Check every line of the material for the word "indicator". Copy those that have it.

## Data supplied
"""

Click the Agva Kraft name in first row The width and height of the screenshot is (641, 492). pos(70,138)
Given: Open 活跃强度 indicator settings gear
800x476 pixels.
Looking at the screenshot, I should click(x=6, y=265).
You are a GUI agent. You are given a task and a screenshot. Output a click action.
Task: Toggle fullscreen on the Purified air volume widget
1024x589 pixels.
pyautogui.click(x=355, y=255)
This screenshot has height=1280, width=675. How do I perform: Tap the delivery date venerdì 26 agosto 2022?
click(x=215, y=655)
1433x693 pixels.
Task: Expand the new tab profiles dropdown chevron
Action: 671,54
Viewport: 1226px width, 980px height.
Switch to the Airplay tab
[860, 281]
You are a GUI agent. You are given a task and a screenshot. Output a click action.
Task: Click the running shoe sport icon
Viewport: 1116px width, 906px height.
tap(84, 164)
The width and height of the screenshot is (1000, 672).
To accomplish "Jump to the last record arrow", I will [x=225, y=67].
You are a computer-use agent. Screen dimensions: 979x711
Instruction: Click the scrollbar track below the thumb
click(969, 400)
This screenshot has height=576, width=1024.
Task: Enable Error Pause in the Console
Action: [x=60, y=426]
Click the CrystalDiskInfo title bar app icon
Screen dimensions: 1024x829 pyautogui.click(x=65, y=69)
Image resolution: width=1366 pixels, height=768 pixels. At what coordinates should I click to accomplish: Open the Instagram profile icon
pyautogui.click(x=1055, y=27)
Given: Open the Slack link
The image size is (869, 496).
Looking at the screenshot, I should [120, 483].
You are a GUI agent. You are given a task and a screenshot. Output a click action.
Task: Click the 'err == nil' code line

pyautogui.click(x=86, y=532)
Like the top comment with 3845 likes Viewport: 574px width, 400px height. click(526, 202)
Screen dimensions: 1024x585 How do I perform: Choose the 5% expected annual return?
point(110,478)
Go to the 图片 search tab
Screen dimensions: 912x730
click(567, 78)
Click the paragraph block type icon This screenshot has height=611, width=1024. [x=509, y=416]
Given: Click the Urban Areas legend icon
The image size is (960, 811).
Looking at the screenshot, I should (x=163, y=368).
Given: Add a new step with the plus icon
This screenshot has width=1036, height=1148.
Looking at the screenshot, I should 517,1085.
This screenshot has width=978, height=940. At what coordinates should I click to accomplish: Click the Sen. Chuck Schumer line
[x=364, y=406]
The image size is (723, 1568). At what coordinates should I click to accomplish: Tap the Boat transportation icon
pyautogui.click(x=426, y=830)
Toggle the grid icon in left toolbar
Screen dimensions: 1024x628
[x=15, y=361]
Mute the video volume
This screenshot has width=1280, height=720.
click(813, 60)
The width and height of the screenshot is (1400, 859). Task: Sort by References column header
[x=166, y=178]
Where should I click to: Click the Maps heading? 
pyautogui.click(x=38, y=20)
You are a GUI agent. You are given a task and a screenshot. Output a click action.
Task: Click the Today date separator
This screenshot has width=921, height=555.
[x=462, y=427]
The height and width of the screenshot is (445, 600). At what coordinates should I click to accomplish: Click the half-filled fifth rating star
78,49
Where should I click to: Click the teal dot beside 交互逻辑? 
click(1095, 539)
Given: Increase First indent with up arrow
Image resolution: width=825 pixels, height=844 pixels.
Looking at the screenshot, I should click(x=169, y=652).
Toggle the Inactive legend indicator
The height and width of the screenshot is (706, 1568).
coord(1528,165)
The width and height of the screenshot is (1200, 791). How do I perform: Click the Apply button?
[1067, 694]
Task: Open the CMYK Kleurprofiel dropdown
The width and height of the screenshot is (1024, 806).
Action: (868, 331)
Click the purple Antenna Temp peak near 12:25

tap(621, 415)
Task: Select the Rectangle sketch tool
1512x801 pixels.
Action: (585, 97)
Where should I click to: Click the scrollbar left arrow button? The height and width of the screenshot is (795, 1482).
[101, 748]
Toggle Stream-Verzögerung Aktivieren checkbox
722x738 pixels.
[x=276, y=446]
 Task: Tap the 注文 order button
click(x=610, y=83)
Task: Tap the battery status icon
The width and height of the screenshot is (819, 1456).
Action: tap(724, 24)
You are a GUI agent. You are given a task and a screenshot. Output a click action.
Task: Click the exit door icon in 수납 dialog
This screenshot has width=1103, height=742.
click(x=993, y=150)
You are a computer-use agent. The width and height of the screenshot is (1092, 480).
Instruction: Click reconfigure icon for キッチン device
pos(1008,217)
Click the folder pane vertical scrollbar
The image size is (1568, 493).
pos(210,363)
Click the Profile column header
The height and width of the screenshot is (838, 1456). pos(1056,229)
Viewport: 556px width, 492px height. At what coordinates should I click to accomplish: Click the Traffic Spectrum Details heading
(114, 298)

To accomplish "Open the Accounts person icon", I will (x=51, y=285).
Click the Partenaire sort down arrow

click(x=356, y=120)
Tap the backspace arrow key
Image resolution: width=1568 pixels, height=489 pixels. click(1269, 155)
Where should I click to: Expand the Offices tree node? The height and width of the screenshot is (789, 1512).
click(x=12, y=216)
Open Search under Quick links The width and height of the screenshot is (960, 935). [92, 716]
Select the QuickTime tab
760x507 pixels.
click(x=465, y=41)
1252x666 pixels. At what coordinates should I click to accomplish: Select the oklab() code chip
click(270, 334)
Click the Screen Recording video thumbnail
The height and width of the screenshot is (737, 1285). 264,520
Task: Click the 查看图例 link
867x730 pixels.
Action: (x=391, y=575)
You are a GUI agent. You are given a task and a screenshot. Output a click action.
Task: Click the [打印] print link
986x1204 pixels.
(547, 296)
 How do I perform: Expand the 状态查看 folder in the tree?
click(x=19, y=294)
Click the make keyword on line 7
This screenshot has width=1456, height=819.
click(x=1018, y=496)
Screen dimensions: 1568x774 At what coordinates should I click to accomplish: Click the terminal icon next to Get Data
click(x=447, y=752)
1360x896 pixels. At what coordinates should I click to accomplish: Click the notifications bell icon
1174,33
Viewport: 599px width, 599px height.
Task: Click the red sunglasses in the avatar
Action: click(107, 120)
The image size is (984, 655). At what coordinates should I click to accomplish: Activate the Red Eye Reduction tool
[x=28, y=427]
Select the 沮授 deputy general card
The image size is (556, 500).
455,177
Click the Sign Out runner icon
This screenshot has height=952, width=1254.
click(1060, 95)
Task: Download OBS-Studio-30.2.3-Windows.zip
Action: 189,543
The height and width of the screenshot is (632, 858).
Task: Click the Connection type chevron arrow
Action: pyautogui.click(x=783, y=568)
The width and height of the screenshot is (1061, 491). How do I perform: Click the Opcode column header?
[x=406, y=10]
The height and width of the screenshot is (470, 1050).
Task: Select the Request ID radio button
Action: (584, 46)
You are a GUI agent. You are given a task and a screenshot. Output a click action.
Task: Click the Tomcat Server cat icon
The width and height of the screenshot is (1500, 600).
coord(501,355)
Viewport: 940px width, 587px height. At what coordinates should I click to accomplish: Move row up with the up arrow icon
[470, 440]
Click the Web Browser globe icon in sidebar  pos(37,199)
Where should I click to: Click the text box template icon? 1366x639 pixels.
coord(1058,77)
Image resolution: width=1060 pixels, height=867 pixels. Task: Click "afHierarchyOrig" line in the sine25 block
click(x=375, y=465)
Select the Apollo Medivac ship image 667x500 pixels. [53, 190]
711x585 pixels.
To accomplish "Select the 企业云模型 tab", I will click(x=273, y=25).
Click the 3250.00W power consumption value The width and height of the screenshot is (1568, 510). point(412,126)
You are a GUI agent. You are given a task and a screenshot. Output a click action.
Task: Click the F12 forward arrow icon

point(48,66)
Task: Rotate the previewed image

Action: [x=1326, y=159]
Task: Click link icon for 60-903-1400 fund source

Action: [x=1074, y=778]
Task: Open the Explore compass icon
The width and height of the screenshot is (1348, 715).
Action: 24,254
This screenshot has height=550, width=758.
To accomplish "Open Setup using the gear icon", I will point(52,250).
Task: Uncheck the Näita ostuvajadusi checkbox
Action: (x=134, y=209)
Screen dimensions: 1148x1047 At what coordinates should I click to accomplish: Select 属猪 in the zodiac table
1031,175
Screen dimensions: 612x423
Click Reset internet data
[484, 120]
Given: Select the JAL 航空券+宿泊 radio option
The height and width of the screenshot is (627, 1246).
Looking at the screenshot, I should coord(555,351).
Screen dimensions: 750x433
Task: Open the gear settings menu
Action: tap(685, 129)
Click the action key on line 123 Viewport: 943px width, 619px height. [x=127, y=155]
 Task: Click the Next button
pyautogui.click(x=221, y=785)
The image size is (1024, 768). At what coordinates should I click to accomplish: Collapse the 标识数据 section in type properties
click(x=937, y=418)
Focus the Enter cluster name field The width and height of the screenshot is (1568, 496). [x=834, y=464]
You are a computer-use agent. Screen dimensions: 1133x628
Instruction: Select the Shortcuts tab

"""

## Answer below
Given: Open 活跃强度 indicator settings gear
Toggle the Inactive legend indicator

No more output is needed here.